Um dos homens retruca dizendo que o policial “estava estressado” e reclama do tratamento dado ao grupo, e então o PM enfatiza:
“Estou estressado mesmo. ‘Tô’ estressado mesmo. Com quem não respeita a lei é assim mesmo”.
Ao longo dos de 5 minutos e 47 segundos de vídeo, há momentos de diálogo dos policiais com os militantes e outros de uso da violência, com socos e outros tipos de agressões, incluindo aplicação de spray de pimenta no rosto de alguns dos grevistas.
Os registros se encerram quando Ederlando era colocado pelos PMs em uma viatura. Ele teve a camiseta rasgada e teve hematomas no rosto identificados no exame de corpo delito no dia da prisão.
Dantas, que filmava com um celular, pergunta para onde os policiais iriam levar o ativista e na sequência recebe como resposta de um dos oficiais: “você vai também”. Nesse momento, o policial segue em direção ao sindicalista, toma o celular e acaba com a filmagem.
O Sindicato dos Metalúrgicos afirmou que “vai tomar todas as medidas cabíveis diante da gravidade dos fatos”.

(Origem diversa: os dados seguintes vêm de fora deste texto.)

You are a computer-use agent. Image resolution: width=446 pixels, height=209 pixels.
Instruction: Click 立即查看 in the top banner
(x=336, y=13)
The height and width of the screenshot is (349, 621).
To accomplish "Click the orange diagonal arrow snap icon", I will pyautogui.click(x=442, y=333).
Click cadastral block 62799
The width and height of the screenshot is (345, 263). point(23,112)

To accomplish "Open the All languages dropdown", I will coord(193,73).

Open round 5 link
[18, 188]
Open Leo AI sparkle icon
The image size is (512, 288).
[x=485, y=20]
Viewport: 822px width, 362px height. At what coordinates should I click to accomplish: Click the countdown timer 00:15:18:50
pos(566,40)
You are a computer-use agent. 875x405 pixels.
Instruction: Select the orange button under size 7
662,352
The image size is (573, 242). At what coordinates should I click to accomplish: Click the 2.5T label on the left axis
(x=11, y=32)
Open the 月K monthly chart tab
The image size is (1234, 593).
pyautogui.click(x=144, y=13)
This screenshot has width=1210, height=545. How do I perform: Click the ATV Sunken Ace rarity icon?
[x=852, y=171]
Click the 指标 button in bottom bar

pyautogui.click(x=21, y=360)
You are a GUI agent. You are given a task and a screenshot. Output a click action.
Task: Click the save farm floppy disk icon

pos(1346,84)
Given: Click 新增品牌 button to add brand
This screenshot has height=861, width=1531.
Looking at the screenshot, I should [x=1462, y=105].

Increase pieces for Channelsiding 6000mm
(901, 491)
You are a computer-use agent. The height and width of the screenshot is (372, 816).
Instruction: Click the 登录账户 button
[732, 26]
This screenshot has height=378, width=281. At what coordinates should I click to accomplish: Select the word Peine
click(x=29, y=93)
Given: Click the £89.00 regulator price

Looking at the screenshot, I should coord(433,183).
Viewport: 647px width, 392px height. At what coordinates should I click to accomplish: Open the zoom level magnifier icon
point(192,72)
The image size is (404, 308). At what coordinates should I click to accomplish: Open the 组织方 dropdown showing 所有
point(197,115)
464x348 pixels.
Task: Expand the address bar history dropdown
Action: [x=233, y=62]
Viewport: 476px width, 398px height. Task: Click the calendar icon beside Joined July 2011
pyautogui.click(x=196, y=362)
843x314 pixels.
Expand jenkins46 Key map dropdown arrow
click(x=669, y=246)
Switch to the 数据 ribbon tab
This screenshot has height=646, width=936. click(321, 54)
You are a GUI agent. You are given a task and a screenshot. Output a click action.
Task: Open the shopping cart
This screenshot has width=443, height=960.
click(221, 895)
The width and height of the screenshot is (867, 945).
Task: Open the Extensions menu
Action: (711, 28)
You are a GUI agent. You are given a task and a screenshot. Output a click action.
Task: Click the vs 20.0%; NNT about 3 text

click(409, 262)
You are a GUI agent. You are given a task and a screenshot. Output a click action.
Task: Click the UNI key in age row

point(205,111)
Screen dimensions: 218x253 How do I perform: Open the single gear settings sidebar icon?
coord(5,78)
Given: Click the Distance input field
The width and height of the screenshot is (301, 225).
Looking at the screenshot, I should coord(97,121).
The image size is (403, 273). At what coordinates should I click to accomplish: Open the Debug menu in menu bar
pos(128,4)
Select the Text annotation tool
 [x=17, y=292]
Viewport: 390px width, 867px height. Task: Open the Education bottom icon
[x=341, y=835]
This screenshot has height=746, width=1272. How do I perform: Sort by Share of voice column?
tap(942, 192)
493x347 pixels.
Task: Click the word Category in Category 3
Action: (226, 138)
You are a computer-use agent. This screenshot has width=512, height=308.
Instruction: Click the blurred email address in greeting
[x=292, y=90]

Em nota, a Secretaria de Segurança Pública de São Paulo disse que os policiais militares foram hostilizados enquanto acompanhavam a manifestação. A SSP também indicou que um PM foi ferido na ação e foi necessário o emprego de força para conter Dantas e Ederlando. Veja o comunicado na íntegra:
“A Polícia Militar esclarece que no último dia (03), por volta das 15h30, realizava o acompanhamento de uma manifestação em frente a uma empresa, localizada na Avenida Brigadeiro Faria Lima, em São José dos Campos. Durante o ato, a PM informou a manifestantes sobre a ilegalidade de obstrução da entrada de uma das portarias, momento em que cerca de 10 pessoas passaram a hostilizar os policiais. Um PM foi ferido e foi necessário o uso de força para conter dois homens que foram detidos e conduzidos à delegacia, posteriormente, permanecendo à disposição da Polícia Federal, que autuou ambos em flagrante”.
Sobre a greve na Embraer
Cerca de cinco mil funcionários cruzaram os braços em greve na manhã da última terça-feira (3) na fábrica da Embraer em São José dos Campos.
A paralisação era por aumento salarial e manutenção de direitos. De acordo com os trabalhadores, desde 2017 a companhia não concede um reajuste acima da inflação.
A companhia propôs um reajuste de 4,06% nos salários, mas a proposta foi recusada pelos funcionários. Segundo afirmou a Embraer ao Portal SP RIO+, esse reajuste salarial, que corresponderia a 100% da inflação no período, foi concedido aos funcionários que recebem salários de até R$10 mil.
Já para os que recebem vencimentos acima desse valor, foi estabelecido um acréscimo fixo de R$ 406, conforme proposta apresentada pela Fiesp (Federação das Indústrias do Estado de São Paulo), que representa as empresas do setor.
As negociações entre Fiesp e entidades sindicais continuam.